Jun 19 2007
Current cancer therapies often succeed at initially eliminating the bulk of the disease, including all rapidly proliferating cells, but are eventually thwarted because they cannot eliminate a small reservoir of multiple-drug-resistant tumor cells, called cancer stem cells, which ultimately become the source of disease recurrence and eventual metastasis.
Now, research by scientists at the University of Pittsburgh School of Medicine suggests that for chemotherapy to be truly effective in treating lung cancers, for example, it must be able to target a small subset of cancer stem cells, which they have shown share the same protective mechanisms as normal lung stem cells. They presented this ground-breaking research at the Tissue Engineering and Regenerative Medicine International Society (TERMIS) North American Chapter meeting in Toronto.
The University of Pittsburgh researchers, led by Vera Donnenberg, Ph.D., assistant professor of surgery and pharmaceutical sciences, University of Pittsburgh Schools of Medicine and Pharmacy, used cell surface markers and dyes to identify cancer stem cells as well as normal adult stem cells and their progeny in samples obtained from normal lung and lung cancer tissue samples. The researchers identified a very small, rare set of resting cancer stem cells in the lung cancer samples that looked and behaved much like normal adult lung tissue stem cells. Both the cancer and normal stem cells were protected equally by multiple drug resistance transporters, even if the bulk of the tumor responded to chemotherapy.
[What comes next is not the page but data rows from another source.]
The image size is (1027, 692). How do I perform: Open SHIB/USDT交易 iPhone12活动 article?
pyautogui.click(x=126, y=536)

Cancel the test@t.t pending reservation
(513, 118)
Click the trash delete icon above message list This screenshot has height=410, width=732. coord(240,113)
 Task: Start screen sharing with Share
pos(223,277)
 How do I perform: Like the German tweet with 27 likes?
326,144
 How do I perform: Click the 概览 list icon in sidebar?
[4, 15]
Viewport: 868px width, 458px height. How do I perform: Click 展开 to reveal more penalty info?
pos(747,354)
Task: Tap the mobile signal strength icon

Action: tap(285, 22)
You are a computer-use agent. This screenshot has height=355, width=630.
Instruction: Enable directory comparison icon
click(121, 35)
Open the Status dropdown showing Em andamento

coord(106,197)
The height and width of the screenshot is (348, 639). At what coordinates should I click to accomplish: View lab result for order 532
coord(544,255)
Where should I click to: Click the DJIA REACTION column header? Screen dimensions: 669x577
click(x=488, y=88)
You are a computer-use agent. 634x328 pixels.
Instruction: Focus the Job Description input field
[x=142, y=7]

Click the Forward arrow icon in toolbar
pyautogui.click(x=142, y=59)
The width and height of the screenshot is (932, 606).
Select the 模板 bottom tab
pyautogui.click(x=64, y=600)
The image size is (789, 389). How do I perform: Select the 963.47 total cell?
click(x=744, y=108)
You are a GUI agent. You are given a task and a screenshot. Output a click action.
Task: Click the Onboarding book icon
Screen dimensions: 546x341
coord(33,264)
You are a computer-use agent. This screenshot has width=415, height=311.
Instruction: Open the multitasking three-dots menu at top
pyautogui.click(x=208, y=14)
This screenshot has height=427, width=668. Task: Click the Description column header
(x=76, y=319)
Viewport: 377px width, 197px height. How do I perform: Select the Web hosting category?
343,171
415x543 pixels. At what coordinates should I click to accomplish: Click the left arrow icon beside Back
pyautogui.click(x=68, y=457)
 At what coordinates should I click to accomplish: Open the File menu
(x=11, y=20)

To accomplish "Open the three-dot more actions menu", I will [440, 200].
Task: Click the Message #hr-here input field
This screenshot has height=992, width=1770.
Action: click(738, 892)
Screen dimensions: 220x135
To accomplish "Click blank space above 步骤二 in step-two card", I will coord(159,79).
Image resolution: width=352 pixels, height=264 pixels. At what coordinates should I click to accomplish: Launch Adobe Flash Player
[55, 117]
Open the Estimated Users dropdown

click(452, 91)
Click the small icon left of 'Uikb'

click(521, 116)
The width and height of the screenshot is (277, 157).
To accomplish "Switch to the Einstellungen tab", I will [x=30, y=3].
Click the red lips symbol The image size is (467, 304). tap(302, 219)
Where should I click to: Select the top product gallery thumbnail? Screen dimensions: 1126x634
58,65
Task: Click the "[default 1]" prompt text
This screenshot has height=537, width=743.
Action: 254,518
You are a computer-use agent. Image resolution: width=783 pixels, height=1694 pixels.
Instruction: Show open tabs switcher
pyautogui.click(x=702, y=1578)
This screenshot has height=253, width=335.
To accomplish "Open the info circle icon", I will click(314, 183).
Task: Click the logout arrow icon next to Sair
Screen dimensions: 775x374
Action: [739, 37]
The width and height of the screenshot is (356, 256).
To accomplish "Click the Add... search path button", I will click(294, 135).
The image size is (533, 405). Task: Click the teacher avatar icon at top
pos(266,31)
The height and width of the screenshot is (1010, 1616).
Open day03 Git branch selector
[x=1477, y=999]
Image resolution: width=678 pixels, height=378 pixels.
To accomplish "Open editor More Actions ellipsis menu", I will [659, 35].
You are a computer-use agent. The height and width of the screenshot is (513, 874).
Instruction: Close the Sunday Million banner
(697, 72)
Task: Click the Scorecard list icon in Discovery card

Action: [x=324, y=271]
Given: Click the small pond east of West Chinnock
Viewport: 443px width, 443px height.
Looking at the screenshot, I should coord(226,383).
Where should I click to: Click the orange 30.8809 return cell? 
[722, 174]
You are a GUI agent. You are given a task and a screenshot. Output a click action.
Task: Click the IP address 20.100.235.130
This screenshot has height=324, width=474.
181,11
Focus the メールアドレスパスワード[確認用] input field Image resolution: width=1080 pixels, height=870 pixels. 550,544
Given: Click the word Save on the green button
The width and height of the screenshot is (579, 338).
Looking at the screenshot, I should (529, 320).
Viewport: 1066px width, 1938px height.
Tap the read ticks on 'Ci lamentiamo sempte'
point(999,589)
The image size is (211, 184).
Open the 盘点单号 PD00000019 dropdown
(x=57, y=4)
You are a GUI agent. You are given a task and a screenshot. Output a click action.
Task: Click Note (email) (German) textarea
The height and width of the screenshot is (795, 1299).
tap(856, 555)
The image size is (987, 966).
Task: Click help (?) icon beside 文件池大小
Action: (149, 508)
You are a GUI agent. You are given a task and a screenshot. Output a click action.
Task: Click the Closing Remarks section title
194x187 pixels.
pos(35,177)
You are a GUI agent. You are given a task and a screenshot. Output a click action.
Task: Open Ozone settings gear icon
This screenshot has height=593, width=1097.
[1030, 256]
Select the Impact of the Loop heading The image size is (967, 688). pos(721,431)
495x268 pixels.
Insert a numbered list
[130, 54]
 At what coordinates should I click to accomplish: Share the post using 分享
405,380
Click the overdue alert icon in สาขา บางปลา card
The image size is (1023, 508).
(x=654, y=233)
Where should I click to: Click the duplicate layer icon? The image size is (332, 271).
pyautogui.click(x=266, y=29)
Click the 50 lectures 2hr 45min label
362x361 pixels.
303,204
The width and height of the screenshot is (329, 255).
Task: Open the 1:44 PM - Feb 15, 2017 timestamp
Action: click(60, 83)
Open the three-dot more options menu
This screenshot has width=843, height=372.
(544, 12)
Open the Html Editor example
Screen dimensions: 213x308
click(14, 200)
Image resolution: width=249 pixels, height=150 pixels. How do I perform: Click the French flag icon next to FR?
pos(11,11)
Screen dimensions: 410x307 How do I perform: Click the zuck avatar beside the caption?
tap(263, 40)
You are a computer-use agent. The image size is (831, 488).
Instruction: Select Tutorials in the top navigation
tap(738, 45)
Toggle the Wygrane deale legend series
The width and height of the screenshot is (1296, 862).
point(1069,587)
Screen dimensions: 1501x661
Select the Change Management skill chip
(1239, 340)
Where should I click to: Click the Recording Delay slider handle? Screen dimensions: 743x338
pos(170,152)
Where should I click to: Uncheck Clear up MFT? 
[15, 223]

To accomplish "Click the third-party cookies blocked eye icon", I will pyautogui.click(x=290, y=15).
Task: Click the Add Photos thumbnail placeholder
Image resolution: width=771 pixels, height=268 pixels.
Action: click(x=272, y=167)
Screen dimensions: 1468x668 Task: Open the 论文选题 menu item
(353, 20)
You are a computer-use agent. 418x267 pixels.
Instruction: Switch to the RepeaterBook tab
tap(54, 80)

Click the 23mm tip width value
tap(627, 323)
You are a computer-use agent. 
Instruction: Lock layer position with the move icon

According to Dr. Donnenberg, the very fact that cancers can and do relapse after apparently successful therapy indicates the survival of a drug-resistant, tumor-initiating population of cells in many types of refractory cancers. "Because of the similarities between the way that normal stem cells and cancer stem cells protect themselves, cancer therapies have to be designed specifically to target cancer stem cells while sparing normal stem cells," she explained.